Hardeman advises if you find at age 40 that you can’t quite eat the same things you did when you were younger, then stop eating them. Same goes for when you realize that you have to work a bit harder at the gym.

“It’s not like you wake up one day and find you’ve gain 35 pounds. It’s an insidious process,” he said. “Then you start getting arthritis or have a stroke and that makes you more sedentary. Before you realize it, you’ve dug yourself into a hole, and you’re 75, overweight and using a cane.”

Myth 8

Diets work

Whether you consume nothing but fruit juice or only eat foods readily available to our caveman ancestors, your diet isn’t going to work. Not in the long run, anyway.

“Going on a diet is one of America’s favorite pastimes. Diets typically entail temporarily altering eating patterns, losing a bit of weight, and then going back to old habits,” said Hardeman, a pulmonary and critical care physician in Fullerton, Calif. “Really, it all boils down to intake and output. People who stick to Atkins, South Beach and the Sugar Busters diets lose weight because they limit the intake of calories.”

But ultimately these magic-formula diets fail because they are unsustainable.

“The special diets are difficult to adhere to because they typically eliminate food groups (breads, rice, pasta, dairy, etc.) which make the diet incompatible with a modern food culture,” Astrup said. “So, for those who can live with these limitations it is fine, but for the majority of people we need something that is effective.”

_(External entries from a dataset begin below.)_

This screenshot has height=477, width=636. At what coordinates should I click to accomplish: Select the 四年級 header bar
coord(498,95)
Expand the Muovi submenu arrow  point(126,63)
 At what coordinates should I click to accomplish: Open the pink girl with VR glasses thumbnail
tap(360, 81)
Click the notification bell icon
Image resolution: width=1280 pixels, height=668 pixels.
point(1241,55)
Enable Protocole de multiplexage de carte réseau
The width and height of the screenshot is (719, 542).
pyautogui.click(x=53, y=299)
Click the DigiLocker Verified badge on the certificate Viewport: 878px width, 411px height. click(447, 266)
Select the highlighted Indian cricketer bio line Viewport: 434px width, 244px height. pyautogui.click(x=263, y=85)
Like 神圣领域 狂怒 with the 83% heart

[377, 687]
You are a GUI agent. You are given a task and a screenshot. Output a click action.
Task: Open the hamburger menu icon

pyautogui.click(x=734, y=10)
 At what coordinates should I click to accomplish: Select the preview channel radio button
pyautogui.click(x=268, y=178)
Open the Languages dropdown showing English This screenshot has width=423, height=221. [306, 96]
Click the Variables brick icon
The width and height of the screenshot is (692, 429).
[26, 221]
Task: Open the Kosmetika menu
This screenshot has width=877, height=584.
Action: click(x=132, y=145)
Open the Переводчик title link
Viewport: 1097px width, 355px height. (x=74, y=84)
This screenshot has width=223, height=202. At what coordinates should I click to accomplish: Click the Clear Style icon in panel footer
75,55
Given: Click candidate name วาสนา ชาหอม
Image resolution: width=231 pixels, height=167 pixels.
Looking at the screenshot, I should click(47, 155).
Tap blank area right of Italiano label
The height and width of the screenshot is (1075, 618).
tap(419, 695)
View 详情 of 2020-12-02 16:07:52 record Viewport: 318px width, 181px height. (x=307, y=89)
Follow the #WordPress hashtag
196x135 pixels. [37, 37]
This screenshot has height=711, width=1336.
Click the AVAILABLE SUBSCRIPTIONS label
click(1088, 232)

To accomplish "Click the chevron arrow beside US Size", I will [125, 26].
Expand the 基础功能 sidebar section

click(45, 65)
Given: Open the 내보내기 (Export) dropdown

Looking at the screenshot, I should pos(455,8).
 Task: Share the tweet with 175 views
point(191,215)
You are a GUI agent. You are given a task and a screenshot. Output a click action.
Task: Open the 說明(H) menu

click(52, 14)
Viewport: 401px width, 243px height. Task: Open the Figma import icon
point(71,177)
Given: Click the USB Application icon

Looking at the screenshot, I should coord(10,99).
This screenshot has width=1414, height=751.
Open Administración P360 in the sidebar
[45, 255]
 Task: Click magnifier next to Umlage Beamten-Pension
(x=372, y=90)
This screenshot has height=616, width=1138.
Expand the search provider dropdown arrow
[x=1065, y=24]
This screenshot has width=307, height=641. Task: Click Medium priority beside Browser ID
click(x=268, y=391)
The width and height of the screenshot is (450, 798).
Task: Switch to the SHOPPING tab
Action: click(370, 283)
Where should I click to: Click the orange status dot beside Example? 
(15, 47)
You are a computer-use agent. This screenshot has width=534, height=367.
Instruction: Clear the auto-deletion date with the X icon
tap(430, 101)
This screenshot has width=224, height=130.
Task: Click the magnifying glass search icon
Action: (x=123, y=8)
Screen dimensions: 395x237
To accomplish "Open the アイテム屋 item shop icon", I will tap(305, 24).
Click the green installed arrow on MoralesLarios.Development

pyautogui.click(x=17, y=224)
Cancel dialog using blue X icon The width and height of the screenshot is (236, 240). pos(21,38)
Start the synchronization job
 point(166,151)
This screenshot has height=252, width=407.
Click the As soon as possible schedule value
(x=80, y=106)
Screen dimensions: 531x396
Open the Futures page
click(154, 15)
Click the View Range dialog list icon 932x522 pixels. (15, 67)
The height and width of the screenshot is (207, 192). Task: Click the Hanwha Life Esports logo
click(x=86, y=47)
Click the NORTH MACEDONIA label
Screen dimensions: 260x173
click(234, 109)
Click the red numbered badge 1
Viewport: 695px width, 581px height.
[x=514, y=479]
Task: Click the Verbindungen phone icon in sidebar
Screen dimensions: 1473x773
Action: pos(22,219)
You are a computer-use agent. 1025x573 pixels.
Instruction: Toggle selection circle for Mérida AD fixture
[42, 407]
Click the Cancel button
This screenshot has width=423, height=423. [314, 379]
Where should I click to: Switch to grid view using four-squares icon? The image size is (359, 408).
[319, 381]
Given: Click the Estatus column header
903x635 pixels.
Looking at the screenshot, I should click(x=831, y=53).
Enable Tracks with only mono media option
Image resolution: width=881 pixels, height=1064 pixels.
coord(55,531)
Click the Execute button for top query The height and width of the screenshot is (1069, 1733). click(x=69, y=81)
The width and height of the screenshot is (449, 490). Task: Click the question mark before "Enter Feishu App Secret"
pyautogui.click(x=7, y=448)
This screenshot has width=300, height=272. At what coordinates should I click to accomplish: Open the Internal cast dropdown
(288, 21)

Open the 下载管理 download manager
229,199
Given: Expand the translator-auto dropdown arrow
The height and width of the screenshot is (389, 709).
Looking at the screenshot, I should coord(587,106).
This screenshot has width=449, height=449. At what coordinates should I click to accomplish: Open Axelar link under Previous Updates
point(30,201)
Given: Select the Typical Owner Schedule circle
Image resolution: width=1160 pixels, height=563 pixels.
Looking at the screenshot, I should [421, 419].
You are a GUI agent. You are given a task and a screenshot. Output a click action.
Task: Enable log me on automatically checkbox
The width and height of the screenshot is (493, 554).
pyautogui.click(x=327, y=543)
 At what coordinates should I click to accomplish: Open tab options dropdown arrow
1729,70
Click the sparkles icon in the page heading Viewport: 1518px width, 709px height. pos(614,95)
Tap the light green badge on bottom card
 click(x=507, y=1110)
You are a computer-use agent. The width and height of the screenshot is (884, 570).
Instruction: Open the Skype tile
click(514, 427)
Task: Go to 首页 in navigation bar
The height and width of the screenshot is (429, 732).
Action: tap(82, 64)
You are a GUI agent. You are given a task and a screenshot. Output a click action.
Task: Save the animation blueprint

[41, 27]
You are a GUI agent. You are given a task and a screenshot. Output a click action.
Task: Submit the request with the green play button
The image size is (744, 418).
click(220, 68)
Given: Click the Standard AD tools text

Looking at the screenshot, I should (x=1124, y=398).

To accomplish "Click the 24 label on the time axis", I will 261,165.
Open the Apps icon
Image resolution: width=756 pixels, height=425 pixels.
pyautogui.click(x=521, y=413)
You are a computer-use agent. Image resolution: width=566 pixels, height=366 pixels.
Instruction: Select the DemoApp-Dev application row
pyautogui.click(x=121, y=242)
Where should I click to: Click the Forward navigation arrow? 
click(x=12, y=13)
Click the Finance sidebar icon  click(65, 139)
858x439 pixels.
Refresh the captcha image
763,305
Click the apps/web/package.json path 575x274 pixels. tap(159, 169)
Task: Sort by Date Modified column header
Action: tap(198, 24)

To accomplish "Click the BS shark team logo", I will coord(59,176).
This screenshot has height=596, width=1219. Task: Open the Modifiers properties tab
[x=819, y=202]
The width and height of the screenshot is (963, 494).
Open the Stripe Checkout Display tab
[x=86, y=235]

Astrup said the reason diets that rely heavily on meat tend to work in the short term is that protein stimulates the satiety hormones released from the small intestine. He recently co-authored another study in the New England Journal of Medicine that found people were able to lose weight — and keep it off — if they increased their protein intake and decreased their carbs by modest amounts. Because, again, man cannot live on protein burgers alone.

“A lot of these magic formula diet books promise temporary change. It’s almost as if people don’t want to believe that doing more activity and adjusting their diet — it’s not a way, it’s the only way,” said Hardeman.

“Just because you’re sick of hearing about gravity doesn’t mean you won’t come down to earth when you jump in the air.”